* WORK INSTRUCTIONS
Print everything from the start of the data down through the line containing "click(x=347, y=94)", reproducing each line verbatim.

[Stored dataset items]
## BEGIN

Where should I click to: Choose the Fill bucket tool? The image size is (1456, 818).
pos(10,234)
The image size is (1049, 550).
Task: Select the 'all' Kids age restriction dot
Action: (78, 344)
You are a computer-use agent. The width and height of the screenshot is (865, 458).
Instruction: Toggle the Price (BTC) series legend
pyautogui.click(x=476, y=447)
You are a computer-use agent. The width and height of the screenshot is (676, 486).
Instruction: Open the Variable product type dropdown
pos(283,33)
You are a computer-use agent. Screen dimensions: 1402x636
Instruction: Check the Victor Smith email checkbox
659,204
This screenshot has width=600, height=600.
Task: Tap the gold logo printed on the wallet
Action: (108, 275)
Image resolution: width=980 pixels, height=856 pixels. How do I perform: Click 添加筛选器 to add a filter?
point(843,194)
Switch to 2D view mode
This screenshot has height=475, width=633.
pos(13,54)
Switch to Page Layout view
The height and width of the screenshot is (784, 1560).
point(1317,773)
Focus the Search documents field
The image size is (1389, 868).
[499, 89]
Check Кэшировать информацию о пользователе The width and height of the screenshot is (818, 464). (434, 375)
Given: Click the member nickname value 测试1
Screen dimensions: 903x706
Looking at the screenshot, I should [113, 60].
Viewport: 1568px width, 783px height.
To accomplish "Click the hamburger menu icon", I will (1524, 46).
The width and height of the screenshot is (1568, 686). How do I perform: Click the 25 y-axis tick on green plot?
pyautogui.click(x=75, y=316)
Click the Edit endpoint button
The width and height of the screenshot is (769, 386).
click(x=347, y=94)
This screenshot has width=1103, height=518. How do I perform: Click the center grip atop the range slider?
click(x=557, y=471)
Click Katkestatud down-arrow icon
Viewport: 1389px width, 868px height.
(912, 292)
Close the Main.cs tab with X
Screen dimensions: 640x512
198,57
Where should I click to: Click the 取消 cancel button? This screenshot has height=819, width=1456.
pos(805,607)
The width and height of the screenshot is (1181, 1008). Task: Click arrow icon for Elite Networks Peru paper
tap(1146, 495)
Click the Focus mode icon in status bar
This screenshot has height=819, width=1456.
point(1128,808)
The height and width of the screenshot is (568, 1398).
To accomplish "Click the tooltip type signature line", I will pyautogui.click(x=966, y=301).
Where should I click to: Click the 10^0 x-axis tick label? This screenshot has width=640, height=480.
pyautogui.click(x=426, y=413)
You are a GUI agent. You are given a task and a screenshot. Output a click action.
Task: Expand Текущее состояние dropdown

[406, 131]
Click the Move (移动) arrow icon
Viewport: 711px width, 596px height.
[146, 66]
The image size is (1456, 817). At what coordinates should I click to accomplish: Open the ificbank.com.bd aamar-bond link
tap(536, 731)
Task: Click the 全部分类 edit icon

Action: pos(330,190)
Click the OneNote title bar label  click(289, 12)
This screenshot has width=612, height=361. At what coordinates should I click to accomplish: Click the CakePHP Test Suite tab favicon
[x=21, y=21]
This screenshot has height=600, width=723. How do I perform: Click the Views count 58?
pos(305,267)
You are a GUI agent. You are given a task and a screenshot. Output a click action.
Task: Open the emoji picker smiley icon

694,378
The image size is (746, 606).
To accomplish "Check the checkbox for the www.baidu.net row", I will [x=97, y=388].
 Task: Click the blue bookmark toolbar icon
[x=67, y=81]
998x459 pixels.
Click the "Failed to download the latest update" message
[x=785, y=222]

## END

* THE RESULT
Where should I click to: Choose the Fill bucket tool? The image size is (1456, 818).
pos(10,234)
The image size is (1049, 550).
Task: Select the 'all' Kids age restriction dot
Action: (78, 344)
You are a computer-use agent. The width and height of the screenshot is (865, 458).
Instruction: Toggle the Price (BTC) series legend
pyautogui.click(x=476, y=447)
You are a computer-use agent. The width and height of the screenshot is (676, 486).
Instruction: Open the Variable product type dropdown
pos(283,33)
You are a computer-use agent. Screen dimensions: 1402x636
Instruction: Check the Victor Smith email checkbox
659,204
This screenshot has width=600, height=600.
Task: Tap the gold logo printed on the wallet
Action: (108, 275)
Image resolution: width=980 pixels, height=856 pixels. How do I perform: Click 添加筛选器 to add a filter?
point(843,194)
Switch to 2D view mode
This screenshot has height=475, width=633.
pos(13,54)
Switch to Page Layout view
The height and width of the screenshot is (784, 1560).
point(1317,773)
Focus the Search documents field
The image size is (1389, 868).
[499, 89]
Check Кэшировать информацию о пользователе The width and height of the screenshot is (818, 464). (434, 375)
Given: Click the member nickname value 测试1
Screen dimensions: 903x706
Looking at the screenshot, I should [113, 60].
Viewport: 1568px width, 783px height.
To accomplish "Click the hamburger menu icon", I will (1524, 46).
The width and height of the screenshot is (1568, 686). How do I perform: Click the 25 y-axis tick on green plot?
pyautogui.click(x=75, y=316)
Click the Edit endpoint button
The width and height of the screenshot is (769, 386).
click(x=347, y=94)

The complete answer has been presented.